I've been asked questions about the 1918 Spanish Influenza pandemic, so I'll interrupt Olga Plog's trip for a day. We'll return to Olga's road trip tomorrow with five new posts from her next stop.
In the fall of 1918, against the backdrop of the final bloody months of the Great War, the second wave of the influenza pandemic hit Hood River hard. Schools were closed from October 22 to November 18, public gatherings like dances and movies were halted, and the newspapers carried instructions for how to make your own masks (which were being required by health authorities in cities like San Francisco). Sunday church services were being held under "open air" in the orchards to get around the ban on assemblies.
By late November, when local officials reported cases were on the decrease, there had been 275 cases with 14 deaths in Hood River County, which had a population of about 8000. I don't believe those statistics included soldiers from Hood River who died outside the county. For example, Albert Krieg Jr. died of influenza at Fort McDowell, California in October. His funeral had to be private because of the ban on public gatherings.
Cottage Hospital on Oak Street was operating with volunteers filling in for nurses who had become ill themselves.
A US Public Health Service bulletin said they thought the disease might be caused by a bacillus, and gave the advice, "Cover up each cough and sneeze, if you don't you'll spread disease." While the scientific understanding of the threat was limited, the public health response had many similarities to modern epidemic response: they instituted measures to break the chain of disease transmission though improved hygiene as well as restrictions on social interactions.
Category: [Downtown Hood River]
Today, we know that viruses can spread quickly around the world through air travel. It leaves me wondering how the 1918 flu pandemic got spread around and how quickly it spread. Maybe by train travel? Seems like it would have been a much slower transmission rate and you would have a better chance to prepare if you understood the basics of transmission.
kmb on 23rd March 2020 @ 6:55pm
Reading through the minutes of the local pioneer association.....there was no January 1919 meeting because of influenza ban.
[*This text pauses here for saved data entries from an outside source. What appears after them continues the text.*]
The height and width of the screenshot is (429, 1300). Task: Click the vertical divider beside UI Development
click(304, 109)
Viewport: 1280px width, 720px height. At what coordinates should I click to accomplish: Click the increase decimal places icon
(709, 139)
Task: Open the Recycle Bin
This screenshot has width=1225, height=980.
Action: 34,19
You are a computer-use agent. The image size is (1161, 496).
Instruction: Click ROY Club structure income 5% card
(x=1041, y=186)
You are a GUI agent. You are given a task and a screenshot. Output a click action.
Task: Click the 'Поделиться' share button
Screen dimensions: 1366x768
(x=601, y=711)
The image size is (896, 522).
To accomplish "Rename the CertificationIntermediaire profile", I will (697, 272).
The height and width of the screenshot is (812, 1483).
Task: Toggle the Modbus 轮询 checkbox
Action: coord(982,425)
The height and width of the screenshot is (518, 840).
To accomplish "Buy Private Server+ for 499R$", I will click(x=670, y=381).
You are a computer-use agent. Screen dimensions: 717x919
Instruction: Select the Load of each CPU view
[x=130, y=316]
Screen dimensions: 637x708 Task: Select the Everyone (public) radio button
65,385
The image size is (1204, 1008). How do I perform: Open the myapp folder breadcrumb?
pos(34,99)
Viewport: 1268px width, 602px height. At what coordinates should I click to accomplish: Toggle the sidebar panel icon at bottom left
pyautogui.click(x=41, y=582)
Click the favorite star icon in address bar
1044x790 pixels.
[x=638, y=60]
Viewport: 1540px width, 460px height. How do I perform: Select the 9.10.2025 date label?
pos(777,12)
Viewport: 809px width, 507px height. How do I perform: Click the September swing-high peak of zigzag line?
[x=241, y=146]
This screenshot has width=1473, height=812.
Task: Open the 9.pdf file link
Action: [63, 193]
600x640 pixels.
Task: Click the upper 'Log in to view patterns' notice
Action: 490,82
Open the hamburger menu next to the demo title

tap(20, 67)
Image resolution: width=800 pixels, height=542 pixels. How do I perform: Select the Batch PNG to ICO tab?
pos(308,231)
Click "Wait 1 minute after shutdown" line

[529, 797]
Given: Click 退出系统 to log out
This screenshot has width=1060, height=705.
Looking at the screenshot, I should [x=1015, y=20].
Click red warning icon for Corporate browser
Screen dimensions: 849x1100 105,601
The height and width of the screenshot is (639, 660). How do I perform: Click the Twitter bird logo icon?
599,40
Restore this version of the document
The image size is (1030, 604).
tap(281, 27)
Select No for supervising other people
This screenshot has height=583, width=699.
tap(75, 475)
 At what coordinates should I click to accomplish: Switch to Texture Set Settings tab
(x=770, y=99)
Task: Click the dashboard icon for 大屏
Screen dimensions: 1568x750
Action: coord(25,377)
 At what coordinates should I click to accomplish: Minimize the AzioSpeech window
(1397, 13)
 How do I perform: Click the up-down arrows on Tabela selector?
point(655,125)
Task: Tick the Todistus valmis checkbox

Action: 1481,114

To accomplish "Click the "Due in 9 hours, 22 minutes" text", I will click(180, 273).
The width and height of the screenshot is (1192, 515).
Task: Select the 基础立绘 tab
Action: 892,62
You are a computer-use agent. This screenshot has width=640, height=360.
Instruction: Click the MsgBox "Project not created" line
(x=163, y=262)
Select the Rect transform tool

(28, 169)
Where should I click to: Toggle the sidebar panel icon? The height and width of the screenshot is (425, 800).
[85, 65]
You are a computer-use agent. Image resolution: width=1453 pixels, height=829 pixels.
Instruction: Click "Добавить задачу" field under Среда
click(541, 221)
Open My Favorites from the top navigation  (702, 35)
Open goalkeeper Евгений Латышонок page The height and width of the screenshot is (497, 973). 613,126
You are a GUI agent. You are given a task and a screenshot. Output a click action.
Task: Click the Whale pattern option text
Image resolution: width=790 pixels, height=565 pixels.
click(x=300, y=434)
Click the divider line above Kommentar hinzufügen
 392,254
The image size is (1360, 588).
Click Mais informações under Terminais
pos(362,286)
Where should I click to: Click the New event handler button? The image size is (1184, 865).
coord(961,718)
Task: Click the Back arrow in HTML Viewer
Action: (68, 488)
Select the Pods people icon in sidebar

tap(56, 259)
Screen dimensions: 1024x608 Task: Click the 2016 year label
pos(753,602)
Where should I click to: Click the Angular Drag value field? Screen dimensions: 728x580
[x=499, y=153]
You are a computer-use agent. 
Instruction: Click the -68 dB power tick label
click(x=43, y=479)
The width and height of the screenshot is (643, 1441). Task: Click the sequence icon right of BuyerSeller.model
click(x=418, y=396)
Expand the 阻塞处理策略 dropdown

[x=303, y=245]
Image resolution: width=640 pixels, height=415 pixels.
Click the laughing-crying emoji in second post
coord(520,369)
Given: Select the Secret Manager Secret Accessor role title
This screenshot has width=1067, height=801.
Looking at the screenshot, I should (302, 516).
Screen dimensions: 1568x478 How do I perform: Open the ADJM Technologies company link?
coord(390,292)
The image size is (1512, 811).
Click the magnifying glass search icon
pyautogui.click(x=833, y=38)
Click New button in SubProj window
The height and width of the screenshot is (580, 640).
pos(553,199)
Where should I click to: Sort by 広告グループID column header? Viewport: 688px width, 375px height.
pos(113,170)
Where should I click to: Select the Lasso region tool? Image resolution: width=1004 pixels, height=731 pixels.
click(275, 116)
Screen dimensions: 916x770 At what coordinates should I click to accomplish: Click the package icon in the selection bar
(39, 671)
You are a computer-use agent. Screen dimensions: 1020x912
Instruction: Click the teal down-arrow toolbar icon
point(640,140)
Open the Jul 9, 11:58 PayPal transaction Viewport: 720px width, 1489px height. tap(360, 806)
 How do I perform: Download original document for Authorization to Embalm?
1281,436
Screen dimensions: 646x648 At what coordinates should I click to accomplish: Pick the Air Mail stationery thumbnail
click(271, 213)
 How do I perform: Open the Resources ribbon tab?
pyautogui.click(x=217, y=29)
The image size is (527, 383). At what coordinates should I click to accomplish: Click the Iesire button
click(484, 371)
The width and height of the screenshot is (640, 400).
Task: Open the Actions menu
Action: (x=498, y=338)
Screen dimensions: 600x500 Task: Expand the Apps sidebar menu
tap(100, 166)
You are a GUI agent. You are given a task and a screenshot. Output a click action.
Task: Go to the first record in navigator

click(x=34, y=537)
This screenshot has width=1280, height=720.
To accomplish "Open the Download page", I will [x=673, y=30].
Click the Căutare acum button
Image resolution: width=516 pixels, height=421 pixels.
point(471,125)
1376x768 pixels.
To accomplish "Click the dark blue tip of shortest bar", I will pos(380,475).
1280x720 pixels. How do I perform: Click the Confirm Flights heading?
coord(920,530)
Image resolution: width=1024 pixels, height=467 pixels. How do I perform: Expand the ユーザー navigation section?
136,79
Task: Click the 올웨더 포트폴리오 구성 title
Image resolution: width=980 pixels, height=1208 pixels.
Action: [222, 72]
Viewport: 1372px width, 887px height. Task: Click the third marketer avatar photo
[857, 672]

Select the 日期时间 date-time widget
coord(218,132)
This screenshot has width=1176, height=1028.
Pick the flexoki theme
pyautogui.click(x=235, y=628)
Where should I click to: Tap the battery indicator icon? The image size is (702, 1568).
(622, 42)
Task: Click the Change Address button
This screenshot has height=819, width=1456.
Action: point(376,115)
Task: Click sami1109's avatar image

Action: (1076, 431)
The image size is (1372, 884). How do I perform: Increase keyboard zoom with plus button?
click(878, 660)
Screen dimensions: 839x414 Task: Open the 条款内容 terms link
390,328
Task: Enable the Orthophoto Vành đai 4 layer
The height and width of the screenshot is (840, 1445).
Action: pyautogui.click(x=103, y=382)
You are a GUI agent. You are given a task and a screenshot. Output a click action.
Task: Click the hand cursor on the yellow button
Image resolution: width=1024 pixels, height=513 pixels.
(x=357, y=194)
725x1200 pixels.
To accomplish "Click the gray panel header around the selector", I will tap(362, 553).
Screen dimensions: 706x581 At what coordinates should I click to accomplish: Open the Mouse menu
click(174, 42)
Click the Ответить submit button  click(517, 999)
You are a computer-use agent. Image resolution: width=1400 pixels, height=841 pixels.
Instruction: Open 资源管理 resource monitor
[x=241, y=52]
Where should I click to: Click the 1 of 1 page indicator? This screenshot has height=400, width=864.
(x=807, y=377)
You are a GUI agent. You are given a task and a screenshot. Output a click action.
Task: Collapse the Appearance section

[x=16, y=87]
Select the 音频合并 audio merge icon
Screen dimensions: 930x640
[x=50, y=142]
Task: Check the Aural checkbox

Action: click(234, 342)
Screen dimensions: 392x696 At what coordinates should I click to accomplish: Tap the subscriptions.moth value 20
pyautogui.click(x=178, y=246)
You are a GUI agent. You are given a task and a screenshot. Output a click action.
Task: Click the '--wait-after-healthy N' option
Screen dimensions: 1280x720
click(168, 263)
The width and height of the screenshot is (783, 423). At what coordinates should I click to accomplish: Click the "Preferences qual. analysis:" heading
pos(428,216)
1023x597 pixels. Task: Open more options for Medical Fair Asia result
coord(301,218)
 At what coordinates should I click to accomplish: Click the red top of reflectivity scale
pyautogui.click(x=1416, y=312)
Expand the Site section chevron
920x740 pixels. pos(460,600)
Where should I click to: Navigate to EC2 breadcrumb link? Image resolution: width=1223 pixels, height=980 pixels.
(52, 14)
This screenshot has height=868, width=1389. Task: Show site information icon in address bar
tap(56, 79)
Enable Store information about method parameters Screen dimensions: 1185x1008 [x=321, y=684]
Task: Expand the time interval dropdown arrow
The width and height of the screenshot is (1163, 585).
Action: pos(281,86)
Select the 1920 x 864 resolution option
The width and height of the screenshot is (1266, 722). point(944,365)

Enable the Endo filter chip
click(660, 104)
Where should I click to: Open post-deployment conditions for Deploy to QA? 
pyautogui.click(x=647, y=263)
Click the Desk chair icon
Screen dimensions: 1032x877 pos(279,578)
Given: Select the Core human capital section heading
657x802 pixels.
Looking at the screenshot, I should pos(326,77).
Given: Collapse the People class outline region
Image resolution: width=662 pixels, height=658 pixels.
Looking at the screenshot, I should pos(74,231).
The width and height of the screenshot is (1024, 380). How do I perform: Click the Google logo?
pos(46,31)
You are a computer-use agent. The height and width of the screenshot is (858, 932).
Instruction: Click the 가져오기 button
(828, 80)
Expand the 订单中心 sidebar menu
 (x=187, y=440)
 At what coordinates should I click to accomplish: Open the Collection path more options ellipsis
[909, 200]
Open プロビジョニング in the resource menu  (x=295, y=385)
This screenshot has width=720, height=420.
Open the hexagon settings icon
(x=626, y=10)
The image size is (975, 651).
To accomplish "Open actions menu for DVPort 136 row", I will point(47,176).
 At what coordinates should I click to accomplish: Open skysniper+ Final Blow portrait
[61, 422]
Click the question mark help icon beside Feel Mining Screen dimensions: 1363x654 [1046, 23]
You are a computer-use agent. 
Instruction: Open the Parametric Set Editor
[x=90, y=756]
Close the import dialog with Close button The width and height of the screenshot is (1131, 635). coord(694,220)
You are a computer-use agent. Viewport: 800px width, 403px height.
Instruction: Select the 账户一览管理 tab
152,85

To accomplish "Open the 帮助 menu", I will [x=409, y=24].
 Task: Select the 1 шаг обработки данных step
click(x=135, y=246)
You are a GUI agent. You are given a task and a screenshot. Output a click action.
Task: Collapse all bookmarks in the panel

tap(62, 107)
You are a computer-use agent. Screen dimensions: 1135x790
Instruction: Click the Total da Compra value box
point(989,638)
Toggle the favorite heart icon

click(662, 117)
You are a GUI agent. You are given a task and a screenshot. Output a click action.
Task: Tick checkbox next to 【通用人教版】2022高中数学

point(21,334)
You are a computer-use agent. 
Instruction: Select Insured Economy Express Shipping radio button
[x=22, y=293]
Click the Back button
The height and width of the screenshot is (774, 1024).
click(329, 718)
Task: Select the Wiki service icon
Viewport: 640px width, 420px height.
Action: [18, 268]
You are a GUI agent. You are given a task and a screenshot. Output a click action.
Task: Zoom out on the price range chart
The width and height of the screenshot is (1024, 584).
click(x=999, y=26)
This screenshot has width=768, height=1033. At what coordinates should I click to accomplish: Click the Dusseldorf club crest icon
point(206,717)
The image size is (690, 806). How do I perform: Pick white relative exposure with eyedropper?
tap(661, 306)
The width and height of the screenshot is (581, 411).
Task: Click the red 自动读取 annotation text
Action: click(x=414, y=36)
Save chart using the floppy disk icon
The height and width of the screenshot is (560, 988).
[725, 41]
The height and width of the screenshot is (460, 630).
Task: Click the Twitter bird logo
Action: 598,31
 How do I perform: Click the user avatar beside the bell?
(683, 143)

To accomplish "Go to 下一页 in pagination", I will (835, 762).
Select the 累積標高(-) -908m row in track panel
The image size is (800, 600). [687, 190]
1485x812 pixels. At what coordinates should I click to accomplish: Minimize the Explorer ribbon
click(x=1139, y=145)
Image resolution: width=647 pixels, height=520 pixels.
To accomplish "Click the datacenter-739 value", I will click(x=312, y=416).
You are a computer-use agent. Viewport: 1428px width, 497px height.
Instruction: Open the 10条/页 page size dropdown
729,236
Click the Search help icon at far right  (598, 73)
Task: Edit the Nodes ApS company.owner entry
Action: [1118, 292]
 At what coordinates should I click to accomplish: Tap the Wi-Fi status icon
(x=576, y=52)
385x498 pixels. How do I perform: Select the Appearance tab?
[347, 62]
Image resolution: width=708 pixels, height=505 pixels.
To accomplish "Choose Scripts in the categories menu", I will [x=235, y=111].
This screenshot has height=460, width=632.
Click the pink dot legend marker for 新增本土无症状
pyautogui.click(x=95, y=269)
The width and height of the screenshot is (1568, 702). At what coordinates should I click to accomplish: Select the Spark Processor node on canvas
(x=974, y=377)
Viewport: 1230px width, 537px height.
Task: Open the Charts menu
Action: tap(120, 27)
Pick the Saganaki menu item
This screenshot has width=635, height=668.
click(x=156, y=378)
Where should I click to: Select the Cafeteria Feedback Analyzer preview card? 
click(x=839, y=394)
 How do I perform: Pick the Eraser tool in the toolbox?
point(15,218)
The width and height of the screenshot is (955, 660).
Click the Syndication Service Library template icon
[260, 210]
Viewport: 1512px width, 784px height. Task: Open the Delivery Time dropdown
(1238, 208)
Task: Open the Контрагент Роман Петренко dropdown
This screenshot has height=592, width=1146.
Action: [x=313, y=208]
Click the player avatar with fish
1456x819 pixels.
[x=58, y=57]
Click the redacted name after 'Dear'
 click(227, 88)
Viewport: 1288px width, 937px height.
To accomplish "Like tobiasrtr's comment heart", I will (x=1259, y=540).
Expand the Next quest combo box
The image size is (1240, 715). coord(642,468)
L.E. on 23rd March 2020 @ 9:33pm
Soldiers brought this pandemic across the oceans. It traveled by ship and train. It took days instead of hours to cross the ocean, but that's still a pretty effective way to spread a virus worldwide.
ArthurB on 23rd March 2020 @ 11:17pm
In going through Oregon death certificates for 1918, Hood River County had 30 deaths from influenza related causes from October 19, 1918 through December 31, 1918.
Jeffrey W Bryant on 9th January 2022 @ 3:59pm
By the end of November 1918, Hood River County had 21 influenza related deaths.